• 設問:
(a) ASDの夫の当事者会についての文章から、かぎかっこ（「」）で囲まれた語句のうち「カサンドラ症候群」で始まるものを、出てくる順にすべて書き出してください。
(b) ASDの夫の当事者会についての文章を、最後の文のあとから書き進めてください。

• 分析用テキスト:
▼▼▼
「ASDの夫」の当事者会で見えたもの

――ほかにはどのようなピアサポートを行っていますか。

【加藤】ASDの夫に悩まされている状態を俗称で「カサンドラ症候群」と呼びますが、私たちは「カサンドラ症候群の夫」すなわちASD当事者男性の会を2022年から始めています。

――「カサンドラ症候群の妻」ではなく、ASDの当事者である夫の会ということでしょうか。

【加藤】そうです。私たちも最初は、夫とうまくいかない女性を集めた「カサンドラ症候群の妻の会」を運営していました。そのなかで、妻の会に悩みの種である夫を連れてくる女性が何人かいたんですね。

 
東京大学名誉教授の加藤進昌さん

その夫たちも、妻の気持ちを汲めずに見当違いの言動や行動をしてしまってはいるものの、妻のために現状を変えたいとは思っているようでした。そこで、そうした夫たちが集まってできたのが「カサンドラ症候群の妻を持つ“夫“の会」でした。

ある参加者が「専門的なことを一方的に話し続けてしまう」「口頭で頼まれたことをすぐに忘れてしまう」といった失敗談を話すと、ほかの参加者も「俺もそういうことがあるなぁ」と共感しています。そうして当事者が癒されながら、改善点を見出していく。そうした作用が、ピアサポートにはあると思います。
▲▲▲
• 提供データ:
▼▼▼
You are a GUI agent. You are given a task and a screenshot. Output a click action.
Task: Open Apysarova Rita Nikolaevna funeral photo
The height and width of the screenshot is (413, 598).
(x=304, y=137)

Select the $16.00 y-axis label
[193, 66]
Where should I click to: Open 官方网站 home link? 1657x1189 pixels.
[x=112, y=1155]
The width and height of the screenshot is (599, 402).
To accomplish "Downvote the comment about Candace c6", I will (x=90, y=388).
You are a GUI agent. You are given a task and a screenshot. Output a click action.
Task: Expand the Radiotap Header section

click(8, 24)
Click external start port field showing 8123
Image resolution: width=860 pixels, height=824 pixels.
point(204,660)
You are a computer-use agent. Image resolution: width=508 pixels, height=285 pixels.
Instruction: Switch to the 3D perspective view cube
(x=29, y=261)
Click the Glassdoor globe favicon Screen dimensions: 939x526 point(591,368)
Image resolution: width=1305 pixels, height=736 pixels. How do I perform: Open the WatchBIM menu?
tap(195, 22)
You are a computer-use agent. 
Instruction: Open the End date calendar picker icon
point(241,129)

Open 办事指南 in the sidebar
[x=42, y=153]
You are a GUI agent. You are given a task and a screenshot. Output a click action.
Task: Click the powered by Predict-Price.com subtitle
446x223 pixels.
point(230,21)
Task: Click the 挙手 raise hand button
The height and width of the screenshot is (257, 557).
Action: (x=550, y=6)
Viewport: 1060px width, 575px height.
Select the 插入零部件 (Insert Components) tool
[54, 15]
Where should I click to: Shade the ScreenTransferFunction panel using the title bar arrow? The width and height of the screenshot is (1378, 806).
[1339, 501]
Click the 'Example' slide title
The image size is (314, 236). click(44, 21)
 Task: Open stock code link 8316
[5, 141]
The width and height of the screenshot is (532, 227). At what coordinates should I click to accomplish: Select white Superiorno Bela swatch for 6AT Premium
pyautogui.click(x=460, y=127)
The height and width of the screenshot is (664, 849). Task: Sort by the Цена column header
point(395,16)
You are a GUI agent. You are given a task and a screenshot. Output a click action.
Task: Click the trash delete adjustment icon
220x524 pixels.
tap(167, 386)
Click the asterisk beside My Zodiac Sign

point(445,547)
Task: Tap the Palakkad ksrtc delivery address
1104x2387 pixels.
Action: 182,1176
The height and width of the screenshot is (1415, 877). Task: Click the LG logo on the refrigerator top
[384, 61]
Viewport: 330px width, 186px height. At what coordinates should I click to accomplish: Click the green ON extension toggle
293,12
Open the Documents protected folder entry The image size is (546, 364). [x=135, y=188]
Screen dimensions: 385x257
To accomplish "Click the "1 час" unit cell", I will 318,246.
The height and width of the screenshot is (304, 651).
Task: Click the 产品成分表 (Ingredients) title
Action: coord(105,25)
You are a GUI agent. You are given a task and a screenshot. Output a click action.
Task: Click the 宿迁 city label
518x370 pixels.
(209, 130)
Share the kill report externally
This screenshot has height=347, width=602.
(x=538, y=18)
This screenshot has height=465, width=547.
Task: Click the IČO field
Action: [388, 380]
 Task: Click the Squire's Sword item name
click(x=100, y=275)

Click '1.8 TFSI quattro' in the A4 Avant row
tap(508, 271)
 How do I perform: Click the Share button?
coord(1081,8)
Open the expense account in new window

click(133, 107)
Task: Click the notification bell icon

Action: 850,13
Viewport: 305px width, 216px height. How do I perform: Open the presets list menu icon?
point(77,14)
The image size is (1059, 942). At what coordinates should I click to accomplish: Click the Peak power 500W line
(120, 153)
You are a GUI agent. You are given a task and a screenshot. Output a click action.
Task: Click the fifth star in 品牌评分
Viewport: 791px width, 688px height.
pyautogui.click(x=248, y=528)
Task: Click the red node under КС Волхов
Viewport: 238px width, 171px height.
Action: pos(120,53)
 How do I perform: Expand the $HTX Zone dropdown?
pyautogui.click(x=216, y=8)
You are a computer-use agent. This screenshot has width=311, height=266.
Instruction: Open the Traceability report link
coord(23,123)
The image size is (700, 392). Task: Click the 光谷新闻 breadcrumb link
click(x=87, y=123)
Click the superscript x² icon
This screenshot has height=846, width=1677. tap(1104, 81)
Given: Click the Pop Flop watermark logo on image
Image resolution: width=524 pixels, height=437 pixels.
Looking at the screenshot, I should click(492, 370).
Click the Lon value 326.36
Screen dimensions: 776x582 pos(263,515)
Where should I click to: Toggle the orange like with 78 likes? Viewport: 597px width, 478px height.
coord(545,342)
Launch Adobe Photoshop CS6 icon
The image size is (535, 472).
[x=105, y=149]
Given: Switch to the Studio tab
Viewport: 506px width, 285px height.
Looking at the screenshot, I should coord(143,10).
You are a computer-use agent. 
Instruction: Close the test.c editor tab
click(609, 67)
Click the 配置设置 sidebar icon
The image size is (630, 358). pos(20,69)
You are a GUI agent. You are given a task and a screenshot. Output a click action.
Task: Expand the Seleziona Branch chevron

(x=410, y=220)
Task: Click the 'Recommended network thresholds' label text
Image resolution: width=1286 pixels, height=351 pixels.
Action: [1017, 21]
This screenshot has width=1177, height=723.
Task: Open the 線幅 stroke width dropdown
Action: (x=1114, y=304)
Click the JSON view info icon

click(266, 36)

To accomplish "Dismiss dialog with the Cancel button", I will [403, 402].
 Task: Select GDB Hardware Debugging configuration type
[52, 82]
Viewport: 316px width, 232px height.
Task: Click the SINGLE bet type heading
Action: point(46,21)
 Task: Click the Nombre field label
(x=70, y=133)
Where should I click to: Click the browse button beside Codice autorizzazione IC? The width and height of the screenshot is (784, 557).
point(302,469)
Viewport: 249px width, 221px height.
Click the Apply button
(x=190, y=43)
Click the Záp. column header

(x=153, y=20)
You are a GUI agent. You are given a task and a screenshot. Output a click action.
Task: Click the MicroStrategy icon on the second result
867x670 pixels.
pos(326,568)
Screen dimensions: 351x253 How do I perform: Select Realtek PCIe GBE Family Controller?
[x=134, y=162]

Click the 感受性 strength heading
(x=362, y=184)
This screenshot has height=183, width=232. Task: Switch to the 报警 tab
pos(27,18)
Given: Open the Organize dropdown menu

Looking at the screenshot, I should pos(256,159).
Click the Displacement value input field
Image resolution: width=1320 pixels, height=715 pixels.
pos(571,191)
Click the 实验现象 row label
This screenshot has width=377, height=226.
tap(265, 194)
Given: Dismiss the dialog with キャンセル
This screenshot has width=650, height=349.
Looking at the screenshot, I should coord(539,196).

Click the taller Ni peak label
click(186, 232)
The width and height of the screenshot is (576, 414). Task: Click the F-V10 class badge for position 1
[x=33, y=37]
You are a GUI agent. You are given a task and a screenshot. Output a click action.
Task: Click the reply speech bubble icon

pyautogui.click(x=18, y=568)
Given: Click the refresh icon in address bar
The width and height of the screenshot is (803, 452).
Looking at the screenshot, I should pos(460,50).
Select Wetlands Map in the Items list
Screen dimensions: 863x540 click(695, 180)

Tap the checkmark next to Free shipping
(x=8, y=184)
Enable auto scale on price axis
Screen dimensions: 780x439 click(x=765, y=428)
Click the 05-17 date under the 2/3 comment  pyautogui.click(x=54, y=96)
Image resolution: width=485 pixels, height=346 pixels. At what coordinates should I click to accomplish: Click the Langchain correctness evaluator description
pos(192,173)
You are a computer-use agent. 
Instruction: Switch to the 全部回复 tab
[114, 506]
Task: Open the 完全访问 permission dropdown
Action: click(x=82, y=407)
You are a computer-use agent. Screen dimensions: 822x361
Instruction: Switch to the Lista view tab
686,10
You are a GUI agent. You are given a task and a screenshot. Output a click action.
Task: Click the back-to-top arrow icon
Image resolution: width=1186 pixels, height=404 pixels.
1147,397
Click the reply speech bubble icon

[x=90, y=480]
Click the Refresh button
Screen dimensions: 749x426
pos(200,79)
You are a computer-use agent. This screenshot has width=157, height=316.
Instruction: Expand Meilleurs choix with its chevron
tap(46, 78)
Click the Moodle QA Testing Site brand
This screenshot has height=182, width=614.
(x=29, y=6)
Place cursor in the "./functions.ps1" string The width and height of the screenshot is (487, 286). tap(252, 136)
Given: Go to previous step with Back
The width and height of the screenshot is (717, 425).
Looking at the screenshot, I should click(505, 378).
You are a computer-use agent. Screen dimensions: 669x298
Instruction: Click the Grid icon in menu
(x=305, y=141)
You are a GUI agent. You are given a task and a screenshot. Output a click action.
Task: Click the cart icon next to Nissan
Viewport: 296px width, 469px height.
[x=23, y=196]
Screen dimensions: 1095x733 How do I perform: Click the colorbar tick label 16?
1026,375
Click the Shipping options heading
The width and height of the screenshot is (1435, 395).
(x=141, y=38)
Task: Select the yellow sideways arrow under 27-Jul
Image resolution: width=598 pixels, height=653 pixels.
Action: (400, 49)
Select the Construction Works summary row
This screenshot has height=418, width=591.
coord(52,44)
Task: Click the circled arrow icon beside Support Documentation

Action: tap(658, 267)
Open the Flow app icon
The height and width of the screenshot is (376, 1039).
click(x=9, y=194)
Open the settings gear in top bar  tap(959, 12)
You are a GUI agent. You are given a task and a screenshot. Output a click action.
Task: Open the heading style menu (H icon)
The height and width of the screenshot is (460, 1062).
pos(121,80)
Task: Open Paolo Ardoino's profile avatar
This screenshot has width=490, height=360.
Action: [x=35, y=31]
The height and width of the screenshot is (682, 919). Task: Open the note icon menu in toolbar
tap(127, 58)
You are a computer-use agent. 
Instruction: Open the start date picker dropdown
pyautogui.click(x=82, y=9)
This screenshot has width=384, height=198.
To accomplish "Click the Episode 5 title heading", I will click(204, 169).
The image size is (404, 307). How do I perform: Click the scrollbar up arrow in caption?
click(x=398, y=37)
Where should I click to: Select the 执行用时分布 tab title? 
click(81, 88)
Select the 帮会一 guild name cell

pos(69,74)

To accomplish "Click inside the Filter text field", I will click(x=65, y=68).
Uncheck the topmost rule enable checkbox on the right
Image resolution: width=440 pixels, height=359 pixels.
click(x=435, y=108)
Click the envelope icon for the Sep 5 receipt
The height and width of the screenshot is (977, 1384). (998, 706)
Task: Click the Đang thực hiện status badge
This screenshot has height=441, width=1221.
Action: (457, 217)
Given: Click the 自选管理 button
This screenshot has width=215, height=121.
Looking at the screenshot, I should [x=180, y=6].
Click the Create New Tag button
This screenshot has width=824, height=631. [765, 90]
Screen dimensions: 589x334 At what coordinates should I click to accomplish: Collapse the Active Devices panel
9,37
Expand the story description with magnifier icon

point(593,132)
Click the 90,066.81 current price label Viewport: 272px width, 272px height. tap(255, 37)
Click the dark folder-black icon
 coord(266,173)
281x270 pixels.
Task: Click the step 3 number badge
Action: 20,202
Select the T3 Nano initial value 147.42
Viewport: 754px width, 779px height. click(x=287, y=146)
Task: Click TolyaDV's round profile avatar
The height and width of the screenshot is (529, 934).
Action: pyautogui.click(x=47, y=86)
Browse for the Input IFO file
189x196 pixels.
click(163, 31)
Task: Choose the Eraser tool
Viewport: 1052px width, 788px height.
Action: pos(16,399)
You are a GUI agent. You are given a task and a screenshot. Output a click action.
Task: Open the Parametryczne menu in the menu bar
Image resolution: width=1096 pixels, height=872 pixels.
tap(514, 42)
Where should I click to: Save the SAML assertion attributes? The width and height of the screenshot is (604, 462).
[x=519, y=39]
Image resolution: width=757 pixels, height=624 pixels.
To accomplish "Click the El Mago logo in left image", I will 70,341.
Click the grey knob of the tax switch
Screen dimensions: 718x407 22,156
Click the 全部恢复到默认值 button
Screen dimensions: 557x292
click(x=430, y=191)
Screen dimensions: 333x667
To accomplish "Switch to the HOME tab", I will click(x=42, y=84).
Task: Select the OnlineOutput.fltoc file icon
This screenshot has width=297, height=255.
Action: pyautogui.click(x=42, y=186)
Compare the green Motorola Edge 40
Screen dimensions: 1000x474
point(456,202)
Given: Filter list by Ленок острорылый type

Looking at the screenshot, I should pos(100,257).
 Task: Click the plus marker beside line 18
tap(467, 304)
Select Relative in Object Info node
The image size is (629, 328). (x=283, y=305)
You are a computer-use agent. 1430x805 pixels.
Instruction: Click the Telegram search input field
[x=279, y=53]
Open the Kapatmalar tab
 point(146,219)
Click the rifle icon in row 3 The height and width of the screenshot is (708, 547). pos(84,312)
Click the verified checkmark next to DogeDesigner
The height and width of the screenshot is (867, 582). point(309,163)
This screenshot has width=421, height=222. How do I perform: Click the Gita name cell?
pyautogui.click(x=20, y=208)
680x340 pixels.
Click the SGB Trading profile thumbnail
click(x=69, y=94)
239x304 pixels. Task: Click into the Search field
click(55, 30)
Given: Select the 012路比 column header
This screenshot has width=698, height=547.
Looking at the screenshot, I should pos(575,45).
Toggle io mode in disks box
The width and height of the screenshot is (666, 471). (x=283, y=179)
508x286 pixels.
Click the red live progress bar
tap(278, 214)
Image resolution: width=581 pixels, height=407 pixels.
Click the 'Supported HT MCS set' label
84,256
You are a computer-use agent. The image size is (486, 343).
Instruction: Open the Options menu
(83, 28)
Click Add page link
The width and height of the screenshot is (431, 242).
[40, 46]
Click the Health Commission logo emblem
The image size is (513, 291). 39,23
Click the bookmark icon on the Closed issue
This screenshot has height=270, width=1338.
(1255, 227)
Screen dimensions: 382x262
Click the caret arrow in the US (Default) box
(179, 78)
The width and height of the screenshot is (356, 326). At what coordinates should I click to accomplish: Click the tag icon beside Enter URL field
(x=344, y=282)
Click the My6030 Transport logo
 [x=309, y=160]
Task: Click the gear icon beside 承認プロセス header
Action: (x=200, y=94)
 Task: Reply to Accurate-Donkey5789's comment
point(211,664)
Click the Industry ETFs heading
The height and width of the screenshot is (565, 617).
▲▲▲
• 各設問の解答:
(a)
「カサンドラ症候群」
「カサンドラ症候群の夫」
「カサンドラ症候群の妻」
「カサンドラ症候群の妻の会」
「カサンドラ症候群の妻を持つ“夫“の会」

(b)
「治す医療から、治し支える医療」を目指す

加藤進昌『ここは、日本でいちばん患者が訪れる 大人の発達障害診療科』(プレジデント社)

――今後の取り組みについて教えてください。

【加藤】引き続きピアサポートを拡大していきたいです。最近では、発達障害当事者の家族がお互いを支え合うピアサポートも始めています。

発達障害の診療を専門的に行う新しい病院の建設も進めています。この病院では、いままで行ってきたデイケア・ショートケアに加え、宿泊型自立訓練・生活訓練を行える施設を設置し、「治す医療から、治し支える医療」を目指して、生活・就労支援につなげていきたいと考えています。そうした施設を利用して、さまざまな特性を持っている人たちのピアサポートを運営していきたいと考えています。